Shift in archaeal community

The archaeal community in the rumen plays a critical role in methanogenesis by converting hydrogen and carbon dioxide into methane. While essential for maintaining fermentation and hydrogen balance, this process results in a 2–12% loss of dietary energy and contributes to global warming. In our study, Euryarchaeota was the dominant phylum, and Methanobrevibacter was the predominant genus under both TN and HS conditions, with their abundance remaining stable during the HS. However, at the species level, Methanobrevibacter sp.
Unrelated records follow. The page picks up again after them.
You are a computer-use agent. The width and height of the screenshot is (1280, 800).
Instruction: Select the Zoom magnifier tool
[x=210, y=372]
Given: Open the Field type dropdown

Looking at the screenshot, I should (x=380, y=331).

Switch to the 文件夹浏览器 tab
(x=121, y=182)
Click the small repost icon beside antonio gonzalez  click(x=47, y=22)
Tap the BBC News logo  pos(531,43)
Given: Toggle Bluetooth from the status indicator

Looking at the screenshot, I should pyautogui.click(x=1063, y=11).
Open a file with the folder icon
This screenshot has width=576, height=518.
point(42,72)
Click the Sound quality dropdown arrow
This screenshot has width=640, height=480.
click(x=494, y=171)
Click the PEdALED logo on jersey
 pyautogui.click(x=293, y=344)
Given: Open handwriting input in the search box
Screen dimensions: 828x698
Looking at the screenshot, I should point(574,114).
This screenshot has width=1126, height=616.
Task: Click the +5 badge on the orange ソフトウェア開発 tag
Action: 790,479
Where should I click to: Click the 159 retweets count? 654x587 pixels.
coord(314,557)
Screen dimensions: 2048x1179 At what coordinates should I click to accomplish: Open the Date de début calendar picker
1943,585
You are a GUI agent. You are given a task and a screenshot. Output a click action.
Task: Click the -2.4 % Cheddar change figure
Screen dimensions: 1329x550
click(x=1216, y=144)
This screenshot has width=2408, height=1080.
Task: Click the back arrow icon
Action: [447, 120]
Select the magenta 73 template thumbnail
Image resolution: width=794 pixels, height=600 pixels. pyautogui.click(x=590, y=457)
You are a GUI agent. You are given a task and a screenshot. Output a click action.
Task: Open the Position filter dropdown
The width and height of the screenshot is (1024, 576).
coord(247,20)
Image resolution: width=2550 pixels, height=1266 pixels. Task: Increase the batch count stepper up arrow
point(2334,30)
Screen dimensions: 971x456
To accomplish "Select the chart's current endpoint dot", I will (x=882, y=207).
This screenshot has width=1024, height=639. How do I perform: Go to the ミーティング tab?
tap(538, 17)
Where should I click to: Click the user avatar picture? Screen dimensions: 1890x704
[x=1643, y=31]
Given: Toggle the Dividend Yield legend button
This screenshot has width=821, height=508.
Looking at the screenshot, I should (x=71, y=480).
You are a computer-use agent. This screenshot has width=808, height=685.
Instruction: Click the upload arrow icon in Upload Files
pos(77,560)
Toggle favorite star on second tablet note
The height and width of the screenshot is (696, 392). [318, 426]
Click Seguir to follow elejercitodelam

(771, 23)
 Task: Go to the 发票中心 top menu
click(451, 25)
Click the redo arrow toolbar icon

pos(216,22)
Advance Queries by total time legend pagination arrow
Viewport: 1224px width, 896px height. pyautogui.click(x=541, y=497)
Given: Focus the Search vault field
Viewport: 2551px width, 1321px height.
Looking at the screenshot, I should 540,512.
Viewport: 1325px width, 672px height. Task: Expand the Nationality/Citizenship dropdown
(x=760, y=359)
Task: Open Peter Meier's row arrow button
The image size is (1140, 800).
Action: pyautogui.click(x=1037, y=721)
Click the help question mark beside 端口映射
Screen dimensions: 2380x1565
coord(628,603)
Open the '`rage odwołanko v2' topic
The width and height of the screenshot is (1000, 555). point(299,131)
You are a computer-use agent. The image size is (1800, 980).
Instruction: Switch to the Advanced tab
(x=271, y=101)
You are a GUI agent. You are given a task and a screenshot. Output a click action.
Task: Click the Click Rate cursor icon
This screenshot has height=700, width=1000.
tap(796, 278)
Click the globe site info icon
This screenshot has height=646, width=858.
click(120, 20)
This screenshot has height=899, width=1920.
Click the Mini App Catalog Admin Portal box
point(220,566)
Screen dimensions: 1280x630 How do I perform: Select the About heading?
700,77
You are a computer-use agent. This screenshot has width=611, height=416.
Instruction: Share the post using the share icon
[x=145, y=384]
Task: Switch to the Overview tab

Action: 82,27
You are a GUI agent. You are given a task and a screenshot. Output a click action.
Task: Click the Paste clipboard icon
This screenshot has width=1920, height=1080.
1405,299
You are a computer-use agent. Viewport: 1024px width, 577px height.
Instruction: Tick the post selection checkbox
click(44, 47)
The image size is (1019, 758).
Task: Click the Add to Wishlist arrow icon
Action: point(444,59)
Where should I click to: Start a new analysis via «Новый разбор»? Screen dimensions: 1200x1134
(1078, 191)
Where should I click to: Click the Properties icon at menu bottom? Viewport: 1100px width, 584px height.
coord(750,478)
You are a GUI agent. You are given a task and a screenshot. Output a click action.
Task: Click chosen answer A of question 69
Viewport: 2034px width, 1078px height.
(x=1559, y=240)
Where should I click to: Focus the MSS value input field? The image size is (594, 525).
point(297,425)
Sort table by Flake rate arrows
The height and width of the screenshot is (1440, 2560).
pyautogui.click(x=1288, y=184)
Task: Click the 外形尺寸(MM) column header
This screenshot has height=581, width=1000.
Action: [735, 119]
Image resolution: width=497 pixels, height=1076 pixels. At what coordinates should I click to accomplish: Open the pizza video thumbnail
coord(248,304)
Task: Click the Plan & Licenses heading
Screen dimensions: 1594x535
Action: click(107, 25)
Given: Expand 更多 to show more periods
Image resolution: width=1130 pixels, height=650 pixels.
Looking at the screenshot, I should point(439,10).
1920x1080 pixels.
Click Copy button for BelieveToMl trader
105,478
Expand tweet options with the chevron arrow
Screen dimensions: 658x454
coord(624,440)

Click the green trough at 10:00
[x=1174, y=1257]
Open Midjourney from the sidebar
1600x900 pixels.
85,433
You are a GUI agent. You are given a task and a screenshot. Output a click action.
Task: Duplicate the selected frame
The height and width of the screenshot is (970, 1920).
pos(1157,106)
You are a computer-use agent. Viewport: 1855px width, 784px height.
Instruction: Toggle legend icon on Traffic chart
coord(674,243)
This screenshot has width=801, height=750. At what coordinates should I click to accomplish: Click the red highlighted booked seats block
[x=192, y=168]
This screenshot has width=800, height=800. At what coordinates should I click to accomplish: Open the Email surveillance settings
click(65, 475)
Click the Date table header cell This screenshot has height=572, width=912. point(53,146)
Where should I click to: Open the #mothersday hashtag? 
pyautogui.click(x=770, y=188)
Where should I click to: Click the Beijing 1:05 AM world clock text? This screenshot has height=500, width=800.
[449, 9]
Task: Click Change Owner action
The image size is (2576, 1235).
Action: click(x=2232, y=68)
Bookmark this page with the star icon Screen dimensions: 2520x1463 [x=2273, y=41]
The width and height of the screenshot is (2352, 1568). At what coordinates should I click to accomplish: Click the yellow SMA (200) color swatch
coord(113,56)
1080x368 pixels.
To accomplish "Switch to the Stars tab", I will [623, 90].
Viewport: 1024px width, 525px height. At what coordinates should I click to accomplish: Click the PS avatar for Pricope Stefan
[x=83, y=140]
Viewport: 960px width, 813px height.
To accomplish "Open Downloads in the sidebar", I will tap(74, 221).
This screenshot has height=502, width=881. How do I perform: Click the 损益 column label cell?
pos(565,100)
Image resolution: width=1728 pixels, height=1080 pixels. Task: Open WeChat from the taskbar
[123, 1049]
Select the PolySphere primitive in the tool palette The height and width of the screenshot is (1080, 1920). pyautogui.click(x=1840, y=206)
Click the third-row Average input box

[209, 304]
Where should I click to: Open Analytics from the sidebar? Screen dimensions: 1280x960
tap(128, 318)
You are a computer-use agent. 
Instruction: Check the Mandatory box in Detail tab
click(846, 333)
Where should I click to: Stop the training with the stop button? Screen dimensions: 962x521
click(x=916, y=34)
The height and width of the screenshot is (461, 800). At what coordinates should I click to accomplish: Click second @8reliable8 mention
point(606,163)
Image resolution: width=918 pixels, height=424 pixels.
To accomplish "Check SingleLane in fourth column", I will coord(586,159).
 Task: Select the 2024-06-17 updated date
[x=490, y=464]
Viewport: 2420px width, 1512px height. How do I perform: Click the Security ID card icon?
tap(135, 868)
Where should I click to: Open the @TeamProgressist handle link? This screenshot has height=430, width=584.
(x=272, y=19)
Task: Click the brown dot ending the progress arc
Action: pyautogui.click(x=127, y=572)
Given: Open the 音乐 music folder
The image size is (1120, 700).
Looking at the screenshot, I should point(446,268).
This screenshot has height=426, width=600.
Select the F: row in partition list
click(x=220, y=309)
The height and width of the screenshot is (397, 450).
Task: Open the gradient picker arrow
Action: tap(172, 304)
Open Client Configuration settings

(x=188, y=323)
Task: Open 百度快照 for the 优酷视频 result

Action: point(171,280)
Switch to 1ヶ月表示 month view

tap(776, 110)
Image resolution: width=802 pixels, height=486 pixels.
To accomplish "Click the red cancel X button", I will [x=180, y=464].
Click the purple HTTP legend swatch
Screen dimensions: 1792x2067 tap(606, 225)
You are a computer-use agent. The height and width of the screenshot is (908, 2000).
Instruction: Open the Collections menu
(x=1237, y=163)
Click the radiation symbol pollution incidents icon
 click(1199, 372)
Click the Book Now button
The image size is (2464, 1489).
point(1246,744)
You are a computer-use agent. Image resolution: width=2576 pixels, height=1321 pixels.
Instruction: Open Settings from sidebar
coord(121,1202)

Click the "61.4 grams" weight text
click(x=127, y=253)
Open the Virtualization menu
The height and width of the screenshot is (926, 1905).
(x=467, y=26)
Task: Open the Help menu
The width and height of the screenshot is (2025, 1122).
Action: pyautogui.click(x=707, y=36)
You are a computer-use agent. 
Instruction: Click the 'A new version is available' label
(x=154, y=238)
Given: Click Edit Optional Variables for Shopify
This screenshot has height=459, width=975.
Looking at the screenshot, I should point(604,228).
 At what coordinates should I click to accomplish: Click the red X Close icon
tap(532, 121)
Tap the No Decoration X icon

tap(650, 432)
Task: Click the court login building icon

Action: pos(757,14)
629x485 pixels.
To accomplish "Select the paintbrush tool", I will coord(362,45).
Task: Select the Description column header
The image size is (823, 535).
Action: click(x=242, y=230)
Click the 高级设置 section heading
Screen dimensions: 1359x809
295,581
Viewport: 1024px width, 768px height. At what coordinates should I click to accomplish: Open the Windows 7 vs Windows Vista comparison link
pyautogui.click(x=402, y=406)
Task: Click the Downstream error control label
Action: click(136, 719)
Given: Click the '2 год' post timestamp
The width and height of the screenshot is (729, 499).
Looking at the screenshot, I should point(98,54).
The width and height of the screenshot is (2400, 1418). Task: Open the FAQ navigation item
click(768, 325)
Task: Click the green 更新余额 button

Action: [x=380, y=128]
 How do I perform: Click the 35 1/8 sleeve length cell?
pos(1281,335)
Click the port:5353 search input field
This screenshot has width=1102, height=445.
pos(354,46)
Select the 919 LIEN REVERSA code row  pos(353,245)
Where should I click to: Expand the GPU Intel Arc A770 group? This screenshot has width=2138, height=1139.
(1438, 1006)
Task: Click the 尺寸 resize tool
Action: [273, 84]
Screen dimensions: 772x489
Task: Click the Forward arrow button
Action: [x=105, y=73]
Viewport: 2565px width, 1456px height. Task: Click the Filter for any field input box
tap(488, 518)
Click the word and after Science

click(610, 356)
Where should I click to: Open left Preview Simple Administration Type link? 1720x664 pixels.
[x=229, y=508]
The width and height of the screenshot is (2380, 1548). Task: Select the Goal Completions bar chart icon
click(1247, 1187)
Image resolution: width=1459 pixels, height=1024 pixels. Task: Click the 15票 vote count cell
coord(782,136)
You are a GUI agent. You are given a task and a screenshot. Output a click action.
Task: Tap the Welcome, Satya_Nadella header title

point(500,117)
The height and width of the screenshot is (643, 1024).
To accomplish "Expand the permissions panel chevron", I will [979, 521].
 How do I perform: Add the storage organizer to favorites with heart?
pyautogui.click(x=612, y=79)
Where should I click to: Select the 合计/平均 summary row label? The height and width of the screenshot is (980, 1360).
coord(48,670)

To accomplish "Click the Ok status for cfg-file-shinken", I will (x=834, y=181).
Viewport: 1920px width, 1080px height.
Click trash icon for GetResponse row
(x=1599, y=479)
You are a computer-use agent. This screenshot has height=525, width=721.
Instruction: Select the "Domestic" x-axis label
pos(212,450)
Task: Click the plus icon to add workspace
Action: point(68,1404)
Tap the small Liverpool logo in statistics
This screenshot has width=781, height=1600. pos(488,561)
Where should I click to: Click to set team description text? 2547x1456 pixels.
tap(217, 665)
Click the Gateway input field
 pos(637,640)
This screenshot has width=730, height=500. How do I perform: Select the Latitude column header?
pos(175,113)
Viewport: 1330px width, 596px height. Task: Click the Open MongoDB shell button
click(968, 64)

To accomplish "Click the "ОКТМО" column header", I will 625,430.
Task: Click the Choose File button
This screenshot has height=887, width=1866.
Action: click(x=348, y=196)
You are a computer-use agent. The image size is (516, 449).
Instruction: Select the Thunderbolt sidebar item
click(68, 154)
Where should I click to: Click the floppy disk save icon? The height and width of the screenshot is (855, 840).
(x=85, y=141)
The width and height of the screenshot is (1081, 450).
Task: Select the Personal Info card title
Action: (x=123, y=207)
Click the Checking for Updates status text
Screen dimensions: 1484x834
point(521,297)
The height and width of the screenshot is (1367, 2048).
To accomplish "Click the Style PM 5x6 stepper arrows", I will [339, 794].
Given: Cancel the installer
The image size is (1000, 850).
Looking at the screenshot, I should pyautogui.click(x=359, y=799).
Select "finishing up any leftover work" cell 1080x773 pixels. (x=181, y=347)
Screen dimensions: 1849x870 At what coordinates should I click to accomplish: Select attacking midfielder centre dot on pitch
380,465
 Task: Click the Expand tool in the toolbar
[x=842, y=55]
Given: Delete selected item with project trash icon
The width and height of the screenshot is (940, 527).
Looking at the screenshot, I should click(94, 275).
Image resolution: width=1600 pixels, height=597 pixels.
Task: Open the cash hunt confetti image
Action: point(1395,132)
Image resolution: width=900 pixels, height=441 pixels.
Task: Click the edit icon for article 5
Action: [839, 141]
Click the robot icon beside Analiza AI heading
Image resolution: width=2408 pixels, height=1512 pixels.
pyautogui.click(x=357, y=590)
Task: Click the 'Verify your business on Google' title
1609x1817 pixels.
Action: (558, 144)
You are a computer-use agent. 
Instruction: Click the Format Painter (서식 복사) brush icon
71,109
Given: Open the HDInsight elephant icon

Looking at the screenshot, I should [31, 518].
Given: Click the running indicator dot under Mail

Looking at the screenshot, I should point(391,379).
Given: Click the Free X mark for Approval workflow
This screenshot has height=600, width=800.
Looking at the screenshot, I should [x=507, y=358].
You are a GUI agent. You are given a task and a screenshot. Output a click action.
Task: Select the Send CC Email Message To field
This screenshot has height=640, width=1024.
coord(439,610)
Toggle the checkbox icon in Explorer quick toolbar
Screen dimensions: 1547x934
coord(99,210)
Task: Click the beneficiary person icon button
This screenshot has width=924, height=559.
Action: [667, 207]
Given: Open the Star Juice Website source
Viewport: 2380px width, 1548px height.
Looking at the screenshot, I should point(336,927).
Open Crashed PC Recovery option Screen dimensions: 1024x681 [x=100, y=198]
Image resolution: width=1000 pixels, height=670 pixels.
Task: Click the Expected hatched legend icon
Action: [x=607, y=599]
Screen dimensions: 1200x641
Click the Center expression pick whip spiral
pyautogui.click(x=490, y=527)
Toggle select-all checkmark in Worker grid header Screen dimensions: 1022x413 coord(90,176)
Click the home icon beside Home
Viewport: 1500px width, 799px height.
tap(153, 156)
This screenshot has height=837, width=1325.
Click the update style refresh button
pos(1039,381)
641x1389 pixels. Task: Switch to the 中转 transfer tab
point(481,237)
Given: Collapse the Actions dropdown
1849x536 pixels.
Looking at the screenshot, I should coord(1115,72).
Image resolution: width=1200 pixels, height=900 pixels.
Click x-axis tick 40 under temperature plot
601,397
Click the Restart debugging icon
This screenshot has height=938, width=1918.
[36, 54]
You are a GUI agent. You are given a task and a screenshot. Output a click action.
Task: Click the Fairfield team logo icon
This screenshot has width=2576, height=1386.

YE315 and Methanobrevibacter millerae were enriched in both groups of animals. All species within the Methanobrevibacter genus are known methane producers [102] and play a crucial role in rumen fermentation by scavenging hydrogen generated during the microbial degradation of feed. Therefore, the higher abundance of these methanogenic archaeal species in the TN group may enhance fermentation efficiency by maintaining the hydrogen balance in the rumen. Our findings align with previous reports showing that archaeal populations remain stable under acute HS [21, 103], suggesting that archaea may possess thermotolerance or occupy niches less susceptible to thermal shifts. However, the literature shows varying patterns: Yadav et al. (2022) observed decreased Methanobrevibacter abundance in heat-stressed buffalo [30], whereas Sales et al. (2021) reported an increase in beef cattle [23]. Although the dominant taxa remained unchanged, alpha diversity indices and LEfSe analysis showed that HS altered archaeal diversity. Under TN condition, Methanocella, which uses only hydrogen for methanogenesis, was enriched. During HS, Methanosarcina, capable of utilizing multiple substrates, was enriched, indicating a shift toward versatile methanogens. Halophilic archaea were enriched under HS, suggesting increased rumen osmolarity. Additionally, Methanomassiliicoccus, a hydrogen-dependent methylotrophic methanogen, was enriched during HS, possibly reflecting increased methylated substrates. These findings indicate that while core methanogens remain stable, HS induces shifts in archaeal community composition, potentially affecting methane production and rumen fermentation efficiency.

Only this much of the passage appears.